### Task instructions
Rewrite the rows beginning at the line that has "Choose Edit from the context menu" and ending after the line that has "(x=200, y=369)", replacing "context menu" with "shortcut menu" and leaving everything else unchanged.

### Data supplied
▼

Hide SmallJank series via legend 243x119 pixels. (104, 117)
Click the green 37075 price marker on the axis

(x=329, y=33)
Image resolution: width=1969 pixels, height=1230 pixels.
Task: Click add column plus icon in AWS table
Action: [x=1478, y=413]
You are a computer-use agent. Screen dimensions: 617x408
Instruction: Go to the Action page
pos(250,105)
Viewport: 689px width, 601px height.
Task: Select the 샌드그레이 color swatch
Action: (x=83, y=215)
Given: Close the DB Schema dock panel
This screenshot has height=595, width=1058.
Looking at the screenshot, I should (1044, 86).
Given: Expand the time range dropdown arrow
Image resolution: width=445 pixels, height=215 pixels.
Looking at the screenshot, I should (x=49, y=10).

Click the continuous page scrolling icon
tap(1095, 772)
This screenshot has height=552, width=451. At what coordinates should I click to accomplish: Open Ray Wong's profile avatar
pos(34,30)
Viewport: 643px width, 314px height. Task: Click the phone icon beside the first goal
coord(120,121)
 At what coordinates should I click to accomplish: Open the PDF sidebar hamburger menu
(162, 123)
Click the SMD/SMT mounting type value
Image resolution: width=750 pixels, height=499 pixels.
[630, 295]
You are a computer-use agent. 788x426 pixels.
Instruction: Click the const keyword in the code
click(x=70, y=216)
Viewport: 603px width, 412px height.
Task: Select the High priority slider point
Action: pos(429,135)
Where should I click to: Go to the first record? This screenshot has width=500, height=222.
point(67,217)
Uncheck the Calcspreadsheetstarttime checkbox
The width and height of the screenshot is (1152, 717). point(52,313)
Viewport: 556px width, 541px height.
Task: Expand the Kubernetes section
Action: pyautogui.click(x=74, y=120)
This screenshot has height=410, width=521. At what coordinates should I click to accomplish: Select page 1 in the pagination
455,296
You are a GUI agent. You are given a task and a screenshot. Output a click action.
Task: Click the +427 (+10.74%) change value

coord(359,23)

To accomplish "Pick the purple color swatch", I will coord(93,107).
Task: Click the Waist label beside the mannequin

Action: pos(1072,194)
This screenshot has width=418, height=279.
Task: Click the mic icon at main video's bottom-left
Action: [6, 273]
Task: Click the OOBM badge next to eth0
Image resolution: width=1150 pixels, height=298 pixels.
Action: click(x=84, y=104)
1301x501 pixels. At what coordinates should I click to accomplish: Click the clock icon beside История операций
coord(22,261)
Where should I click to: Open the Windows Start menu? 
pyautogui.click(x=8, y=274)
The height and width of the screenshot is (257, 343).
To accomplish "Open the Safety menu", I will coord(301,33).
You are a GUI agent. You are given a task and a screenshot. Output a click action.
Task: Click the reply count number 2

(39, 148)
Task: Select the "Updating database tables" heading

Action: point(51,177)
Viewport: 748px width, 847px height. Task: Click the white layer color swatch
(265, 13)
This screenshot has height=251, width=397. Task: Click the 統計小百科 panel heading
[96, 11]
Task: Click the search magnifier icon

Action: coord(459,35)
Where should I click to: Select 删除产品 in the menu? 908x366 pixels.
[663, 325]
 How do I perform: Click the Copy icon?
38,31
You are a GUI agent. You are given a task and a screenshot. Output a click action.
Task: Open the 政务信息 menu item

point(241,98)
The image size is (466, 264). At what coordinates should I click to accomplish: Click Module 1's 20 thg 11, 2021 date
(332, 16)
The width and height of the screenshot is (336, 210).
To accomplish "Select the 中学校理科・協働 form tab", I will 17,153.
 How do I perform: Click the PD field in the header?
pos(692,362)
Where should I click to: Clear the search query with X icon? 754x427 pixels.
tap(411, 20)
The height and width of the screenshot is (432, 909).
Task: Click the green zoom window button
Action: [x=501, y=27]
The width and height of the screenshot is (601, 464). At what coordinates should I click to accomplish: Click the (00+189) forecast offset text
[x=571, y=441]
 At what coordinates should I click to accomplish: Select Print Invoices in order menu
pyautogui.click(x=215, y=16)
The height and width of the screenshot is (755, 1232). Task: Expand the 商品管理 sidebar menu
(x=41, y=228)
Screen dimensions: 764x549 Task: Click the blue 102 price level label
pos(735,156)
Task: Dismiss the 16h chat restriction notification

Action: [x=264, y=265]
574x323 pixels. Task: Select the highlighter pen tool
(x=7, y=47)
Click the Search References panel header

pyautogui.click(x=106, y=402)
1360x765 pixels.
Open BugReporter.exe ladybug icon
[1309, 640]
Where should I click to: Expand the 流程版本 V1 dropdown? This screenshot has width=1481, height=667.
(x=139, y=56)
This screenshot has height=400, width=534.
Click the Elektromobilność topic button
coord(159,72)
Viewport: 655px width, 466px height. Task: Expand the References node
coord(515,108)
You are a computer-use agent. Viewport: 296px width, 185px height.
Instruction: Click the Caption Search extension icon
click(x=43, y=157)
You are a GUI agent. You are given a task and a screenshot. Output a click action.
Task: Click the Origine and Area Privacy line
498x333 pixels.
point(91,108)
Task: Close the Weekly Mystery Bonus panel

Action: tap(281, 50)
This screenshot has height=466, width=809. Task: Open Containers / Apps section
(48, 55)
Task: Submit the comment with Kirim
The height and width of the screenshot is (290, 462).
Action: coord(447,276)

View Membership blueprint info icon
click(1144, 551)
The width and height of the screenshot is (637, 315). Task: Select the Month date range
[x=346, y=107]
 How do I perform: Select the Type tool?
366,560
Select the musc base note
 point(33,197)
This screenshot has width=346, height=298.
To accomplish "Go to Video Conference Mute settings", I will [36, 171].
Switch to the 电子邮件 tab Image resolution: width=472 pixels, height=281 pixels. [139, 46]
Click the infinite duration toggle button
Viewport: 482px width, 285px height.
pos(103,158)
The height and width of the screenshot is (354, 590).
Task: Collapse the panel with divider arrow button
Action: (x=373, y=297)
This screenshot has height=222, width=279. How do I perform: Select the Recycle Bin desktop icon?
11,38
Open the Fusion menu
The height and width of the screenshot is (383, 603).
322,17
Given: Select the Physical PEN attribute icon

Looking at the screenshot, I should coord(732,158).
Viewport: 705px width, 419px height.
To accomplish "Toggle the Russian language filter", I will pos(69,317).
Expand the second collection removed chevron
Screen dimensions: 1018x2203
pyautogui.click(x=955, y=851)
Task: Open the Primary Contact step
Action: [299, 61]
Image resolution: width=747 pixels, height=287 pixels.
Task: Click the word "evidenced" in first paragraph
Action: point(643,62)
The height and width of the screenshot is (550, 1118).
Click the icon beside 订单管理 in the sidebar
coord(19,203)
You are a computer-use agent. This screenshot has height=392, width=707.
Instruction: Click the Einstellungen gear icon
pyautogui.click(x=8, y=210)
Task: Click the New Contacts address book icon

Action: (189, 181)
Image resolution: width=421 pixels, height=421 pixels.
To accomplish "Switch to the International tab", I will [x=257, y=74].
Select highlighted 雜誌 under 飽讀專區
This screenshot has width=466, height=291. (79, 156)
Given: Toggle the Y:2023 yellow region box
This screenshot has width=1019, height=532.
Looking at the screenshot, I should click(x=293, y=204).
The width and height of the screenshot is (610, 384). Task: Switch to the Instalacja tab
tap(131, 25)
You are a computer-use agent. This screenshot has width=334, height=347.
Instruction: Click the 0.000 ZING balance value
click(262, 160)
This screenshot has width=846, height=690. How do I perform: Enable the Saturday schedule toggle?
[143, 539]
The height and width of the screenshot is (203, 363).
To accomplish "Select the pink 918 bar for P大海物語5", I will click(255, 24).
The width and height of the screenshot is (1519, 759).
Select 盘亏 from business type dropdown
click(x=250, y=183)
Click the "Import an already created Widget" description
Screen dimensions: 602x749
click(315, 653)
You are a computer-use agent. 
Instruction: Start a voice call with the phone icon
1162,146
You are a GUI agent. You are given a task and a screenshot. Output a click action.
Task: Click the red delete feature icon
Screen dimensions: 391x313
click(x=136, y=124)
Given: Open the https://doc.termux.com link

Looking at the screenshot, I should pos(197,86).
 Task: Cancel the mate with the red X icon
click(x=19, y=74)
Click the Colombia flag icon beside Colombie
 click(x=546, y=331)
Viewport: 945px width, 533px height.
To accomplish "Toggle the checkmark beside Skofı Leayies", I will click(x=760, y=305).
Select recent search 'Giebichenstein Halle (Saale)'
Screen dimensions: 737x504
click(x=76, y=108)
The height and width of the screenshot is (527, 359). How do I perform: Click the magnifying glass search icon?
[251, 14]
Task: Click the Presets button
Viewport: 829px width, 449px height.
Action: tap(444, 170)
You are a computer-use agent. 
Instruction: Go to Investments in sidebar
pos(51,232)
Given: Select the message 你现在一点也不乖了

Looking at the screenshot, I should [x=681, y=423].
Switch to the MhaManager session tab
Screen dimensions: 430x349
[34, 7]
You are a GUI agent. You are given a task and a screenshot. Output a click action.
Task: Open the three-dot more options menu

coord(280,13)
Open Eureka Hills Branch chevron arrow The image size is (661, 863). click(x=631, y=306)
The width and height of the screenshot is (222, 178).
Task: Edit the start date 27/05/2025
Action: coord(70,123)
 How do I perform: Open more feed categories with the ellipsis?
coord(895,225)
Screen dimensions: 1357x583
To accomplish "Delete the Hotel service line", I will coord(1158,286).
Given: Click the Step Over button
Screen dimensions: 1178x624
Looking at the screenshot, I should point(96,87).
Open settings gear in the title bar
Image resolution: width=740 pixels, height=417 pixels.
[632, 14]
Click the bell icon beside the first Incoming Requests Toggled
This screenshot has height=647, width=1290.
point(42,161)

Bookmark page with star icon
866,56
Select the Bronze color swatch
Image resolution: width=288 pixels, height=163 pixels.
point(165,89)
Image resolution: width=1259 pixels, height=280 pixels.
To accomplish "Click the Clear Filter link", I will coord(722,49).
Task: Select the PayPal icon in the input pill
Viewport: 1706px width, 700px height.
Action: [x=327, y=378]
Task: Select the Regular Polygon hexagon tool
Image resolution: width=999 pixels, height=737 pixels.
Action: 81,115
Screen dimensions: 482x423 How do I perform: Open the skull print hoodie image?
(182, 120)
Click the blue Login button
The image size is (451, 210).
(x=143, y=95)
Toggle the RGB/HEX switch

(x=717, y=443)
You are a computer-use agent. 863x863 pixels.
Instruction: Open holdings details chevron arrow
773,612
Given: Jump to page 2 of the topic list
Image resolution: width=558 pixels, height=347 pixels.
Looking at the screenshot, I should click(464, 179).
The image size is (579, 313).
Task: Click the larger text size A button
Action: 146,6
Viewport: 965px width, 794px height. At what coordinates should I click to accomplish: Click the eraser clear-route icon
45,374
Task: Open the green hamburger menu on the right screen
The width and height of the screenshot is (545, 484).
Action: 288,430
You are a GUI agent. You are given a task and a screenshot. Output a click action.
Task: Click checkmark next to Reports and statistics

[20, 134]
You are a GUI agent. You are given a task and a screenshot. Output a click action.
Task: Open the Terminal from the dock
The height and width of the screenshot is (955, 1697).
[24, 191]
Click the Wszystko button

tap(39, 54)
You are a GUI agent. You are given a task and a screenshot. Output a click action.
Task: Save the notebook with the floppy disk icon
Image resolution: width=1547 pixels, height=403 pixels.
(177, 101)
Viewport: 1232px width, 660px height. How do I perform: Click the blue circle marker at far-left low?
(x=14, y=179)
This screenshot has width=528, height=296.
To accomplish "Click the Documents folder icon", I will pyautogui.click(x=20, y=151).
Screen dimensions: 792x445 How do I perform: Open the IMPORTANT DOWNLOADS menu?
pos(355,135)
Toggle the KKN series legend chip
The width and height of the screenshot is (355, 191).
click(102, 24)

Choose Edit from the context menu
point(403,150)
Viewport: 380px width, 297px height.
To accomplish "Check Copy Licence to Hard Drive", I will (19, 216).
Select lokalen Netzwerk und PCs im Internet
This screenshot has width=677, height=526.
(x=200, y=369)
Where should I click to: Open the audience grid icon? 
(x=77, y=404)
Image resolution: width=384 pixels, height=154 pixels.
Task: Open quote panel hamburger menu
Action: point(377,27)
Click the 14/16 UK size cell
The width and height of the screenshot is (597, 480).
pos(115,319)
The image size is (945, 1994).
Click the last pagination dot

▲

### Problem solution
Choose Edit from the shortcut menu
point(403,150)
Viewport: 380px width, 297px height.
To accomplish "Check Copy Licence to Hard Drive", I will (19, 216).
Select lokalen Netzwerk und PCs im Internet
This screenshot has width=677, height=526.
(x=200, y=369)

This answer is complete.